Trying Times. A Christmas miracle.

We've been delaying our Christmas update, as were waiting to see if there would be good news to report. Unfortunately, that is not the case. Sadie had a pretty rough holiday season. Her seizure activity began to increase a few days before Christmas. We've been slowly tapering one of her seizure meds, Topomax, in the hopes that we could get her off of one of the three medications and increase her alertness. She's been on Topomax since she was first diagnosed with Aicardi Syndrome, and we haven't been entirely convinced that it is working. Additionally Topomax is not an ideal medication in combination with the ketogenic diet as it can cause kidney stones. So, a few days before Christmas, we started to decrease her dosage. A few days later, her seizures increased 7-10 clusters of a day to 10-15 clusters a day.

We didn't want to jump to the conclusion that Topomax was working. Unfortunately in children with seizure disorders, so many other factors can play a role with seizure increases. For Sadie, it could be the change of routine with traveling, the fact that she was running a low-grade fever around Christmas, coming down with a slight cold around New Years, etc. Our New Years Eve was spent on the phone with her neurologist, and we're working on tweaking the Depakote dosage to see if we can get more seizure control while keeping Topomax at the same level for the time being. Needless to say, we're frustrated and continue to hope that someday soon we'll see an improvement in Sadie's seizures.

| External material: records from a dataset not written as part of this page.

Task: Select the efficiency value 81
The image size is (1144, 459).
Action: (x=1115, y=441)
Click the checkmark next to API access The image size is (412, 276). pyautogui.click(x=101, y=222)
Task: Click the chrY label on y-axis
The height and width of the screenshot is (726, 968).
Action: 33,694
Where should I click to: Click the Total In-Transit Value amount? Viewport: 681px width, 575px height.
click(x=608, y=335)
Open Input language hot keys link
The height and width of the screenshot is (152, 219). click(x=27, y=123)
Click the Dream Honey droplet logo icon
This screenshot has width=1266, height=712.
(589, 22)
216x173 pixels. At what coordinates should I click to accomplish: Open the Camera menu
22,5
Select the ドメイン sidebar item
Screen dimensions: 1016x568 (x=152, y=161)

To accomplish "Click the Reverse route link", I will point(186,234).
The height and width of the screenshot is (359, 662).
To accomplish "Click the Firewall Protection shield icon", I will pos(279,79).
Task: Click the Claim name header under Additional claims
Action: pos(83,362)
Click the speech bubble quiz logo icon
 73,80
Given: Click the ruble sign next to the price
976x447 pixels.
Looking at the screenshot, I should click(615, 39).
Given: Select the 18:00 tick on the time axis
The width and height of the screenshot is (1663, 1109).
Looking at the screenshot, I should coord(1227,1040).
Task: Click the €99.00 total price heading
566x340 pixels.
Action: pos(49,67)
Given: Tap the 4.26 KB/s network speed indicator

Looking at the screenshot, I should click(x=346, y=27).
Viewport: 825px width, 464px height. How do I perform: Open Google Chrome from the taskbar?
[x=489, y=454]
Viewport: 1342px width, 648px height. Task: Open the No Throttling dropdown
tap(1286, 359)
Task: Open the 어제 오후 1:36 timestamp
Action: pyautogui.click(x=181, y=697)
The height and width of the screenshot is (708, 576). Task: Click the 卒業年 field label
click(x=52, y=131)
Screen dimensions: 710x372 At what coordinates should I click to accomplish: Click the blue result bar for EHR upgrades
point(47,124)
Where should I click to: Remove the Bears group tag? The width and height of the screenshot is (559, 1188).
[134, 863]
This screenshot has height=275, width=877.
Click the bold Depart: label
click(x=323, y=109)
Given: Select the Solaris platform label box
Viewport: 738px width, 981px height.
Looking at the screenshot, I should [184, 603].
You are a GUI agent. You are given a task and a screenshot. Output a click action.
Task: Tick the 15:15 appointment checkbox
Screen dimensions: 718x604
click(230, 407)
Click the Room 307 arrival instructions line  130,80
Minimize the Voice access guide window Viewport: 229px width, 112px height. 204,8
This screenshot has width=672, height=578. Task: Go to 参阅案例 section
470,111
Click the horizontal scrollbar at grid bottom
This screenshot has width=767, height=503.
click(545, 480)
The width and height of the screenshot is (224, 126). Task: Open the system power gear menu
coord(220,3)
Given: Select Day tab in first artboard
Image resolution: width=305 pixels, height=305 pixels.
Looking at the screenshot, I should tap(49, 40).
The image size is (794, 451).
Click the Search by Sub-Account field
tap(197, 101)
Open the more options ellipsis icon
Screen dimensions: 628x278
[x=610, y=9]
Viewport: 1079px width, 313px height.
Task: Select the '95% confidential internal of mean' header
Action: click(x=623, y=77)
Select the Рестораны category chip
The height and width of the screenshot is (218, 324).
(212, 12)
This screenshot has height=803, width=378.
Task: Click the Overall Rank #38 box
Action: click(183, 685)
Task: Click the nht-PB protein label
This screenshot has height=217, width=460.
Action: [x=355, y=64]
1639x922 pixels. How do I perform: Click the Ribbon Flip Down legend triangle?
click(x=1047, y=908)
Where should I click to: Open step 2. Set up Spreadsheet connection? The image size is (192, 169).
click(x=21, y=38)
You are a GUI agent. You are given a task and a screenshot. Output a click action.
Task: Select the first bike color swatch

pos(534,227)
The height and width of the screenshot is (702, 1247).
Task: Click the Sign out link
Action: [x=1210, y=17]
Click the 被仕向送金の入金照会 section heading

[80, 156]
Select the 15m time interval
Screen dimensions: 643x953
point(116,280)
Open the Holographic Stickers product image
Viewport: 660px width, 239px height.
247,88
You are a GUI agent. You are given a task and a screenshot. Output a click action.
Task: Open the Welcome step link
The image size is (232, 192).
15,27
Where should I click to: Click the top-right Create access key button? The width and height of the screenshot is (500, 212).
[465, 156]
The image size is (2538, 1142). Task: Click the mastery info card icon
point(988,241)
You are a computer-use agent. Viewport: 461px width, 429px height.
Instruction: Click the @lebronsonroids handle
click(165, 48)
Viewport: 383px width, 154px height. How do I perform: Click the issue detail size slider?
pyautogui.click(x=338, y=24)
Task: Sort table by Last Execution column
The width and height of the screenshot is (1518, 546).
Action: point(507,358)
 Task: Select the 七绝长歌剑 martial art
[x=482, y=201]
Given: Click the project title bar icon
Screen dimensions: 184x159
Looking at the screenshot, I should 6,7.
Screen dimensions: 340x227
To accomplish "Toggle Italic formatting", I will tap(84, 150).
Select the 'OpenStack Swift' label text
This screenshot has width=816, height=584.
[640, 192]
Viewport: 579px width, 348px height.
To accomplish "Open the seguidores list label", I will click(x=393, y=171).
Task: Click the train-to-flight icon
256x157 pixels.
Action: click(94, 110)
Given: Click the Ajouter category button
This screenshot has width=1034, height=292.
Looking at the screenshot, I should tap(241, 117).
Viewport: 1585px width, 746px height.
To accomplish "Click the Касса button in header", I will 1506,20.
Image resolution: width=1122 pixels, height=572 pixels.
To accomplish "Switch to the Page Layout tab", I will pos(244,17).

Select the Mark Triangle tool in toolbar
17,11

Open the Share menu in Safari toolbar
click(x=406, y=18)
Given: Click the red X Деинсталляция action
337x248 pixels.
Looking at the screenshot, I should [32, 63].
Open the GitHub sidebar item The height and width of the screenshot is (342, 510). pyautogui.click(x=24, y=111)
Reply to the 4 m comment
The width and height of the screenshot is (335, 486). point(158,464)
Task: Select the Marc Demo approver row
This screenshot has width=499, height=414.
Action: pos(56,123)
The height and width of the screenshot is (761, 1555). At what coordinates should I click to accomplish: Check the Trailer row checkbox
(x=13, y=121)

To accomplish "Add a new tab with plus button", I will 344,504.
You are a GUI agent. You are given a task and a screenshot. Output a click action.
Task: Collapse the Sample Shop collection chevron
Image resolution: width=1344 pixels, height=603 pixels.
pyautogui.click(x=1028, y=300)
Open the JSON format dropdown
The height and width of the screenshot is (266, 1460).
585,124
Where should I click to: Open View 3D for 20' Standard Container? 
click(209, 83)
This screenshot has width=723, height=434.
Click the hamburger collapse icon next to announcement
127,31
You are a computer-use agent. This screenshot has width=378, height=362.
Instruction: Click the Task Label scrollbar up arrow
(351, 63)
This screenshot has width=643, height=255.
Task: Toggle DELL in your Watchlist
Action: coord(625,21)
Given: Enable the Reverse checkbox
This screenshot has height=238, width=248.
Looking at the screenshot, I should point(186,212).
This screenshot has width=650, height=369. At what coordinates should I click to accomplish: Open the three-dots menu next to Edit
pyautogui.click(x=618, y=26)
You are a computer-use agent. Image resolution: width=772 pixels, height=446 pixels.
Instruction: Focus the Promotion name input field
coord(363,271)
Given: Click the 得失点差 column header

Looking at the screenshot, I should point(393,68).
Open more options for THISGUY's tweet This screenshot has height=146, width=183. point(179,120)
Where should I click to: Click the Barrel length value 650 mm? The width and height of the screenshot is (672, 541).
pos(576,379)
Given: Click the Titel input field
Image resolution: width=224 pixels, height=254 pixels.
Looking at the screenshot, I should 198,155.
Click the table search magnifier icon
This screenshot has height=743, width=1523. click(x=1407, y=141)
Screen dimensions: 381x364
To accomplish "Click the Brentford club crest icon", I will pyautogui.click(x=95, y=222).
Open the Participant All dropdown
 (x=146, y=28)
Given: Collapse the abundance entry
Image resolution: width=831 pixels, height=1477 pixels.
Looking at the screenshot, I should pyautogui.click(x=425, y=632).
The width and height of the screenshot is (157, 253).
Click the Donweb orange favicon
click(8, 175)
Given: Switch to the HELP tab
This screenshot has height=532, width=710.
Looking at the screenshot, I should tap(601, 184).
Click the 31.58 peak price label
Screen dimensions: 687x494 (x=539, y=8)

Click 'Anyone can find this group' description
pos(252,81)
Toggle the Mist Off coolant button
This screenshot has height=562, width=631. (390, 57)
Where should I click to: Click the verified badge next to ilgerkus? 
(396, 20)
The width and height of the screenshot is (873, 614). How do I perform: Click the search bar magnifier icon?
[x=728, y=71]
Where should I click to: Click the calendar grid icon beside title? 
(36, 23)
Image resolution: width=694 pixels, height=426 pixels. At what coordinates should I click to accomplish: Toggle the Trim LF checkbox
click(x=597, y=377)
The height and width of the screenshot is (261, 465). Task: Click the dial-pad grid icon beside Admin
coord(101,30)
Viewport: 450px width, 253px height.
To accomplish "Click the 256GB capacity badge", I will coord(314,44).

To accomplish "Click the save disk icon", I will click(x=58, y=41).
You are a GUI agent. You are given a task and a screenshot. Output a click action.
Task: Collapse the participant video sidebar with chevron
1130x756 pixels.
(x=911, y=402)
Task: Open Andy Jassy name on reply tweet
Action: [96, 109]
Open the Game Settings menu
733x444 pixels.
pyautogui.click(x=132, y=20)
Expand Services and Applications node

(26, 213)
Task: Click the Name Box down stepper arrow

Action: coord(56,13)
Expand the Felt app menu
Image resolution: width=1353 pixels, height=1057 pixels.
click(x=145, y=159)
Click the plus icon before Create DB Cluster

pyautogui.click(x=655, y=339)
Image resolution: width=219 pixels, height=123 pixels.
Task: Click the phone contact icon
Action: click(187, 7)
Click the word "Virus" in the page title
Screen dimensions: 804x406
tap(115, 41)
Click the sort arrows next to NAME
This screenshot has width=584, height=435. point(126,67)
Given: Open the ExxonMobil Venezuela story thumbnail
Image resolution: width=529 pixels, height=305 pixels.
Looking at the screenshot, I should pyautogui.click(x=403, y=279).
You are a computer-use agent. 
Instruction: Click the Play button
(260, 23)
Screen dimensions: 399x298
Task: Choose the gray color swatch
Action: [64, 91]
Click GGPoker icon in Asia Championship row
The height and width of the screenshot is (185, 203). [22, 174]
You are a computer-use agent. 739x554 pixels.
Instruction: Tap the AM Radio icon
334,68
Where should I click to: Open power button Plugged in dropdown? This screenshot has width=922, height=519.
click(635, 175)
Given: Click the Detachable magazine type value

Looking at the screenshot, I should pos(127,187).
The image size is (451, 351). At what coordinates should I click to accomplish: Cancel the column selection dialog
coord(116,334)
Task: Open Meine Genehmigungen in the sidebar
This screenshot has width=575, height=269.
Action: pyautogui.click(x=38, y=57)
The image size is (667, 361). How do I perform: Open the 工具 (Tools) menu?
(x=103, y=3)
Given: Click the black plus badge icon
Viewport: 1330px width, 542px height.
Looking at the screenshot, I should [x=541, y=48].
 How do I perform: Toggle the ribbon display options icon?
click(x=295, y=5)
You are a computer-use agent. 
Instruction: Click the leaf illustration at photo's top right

While experiencing trying days and nights over the past few weeks, our holidays were also interspersed with a few moments of pure Sadie happiness and joy. She had many moments where she would talk, squeal, giggle, smile...were it not for these moments, we'd be having a much harder time. Of course, our little girl was also showered with love and affection from a host of friends and family. It will take three trips to get all of her gifts and clothes back to our house! Her closet continues to expand.

In addition to the seizures, we've also been battling with some bowel movement issues with Sadie. Warning to readers who may get squirmy when hearing about poo, you may want to skip this paragraph. I feel like the topic of poop has come up way too much in our household lately. It's been about 2 months since Sadie has pooped on her own...that is, without the help of a glycerin suppository. We actually had to give her an enema last week to get her to go, after three suppositories didn't work. Talk about stress. We're not sure what to attribute it to - the ketogenic diet, which can be constipating or the fact that she is taking three sedating seizure medicines, or a combination of both. We've tried everything - miralax, milk of magnesia, prunes, senna, baby massage, reflexology. Day four after reducing her Topomax doseage, Sadie had a bm without help of a suppository. Adin called it a "Christmas Miracle."

Because of these issues, we've added yet another doctor into the mix. Sadie had her first appointment with a GI specialist at Children's Memorial. This month will be a busy one for little Sadie. She'll have another MRI to monitor her choriod plexus papilloma tumor. We also have an appointment at Easter Seals to get her fitted for a specialized stroller and potentially a special car seat.

So, we'll stay hopeful that 2011 will bring Sadie better seizure control, more moments of pure joy and happiness, and the knowledge that she is loved and adored by many people.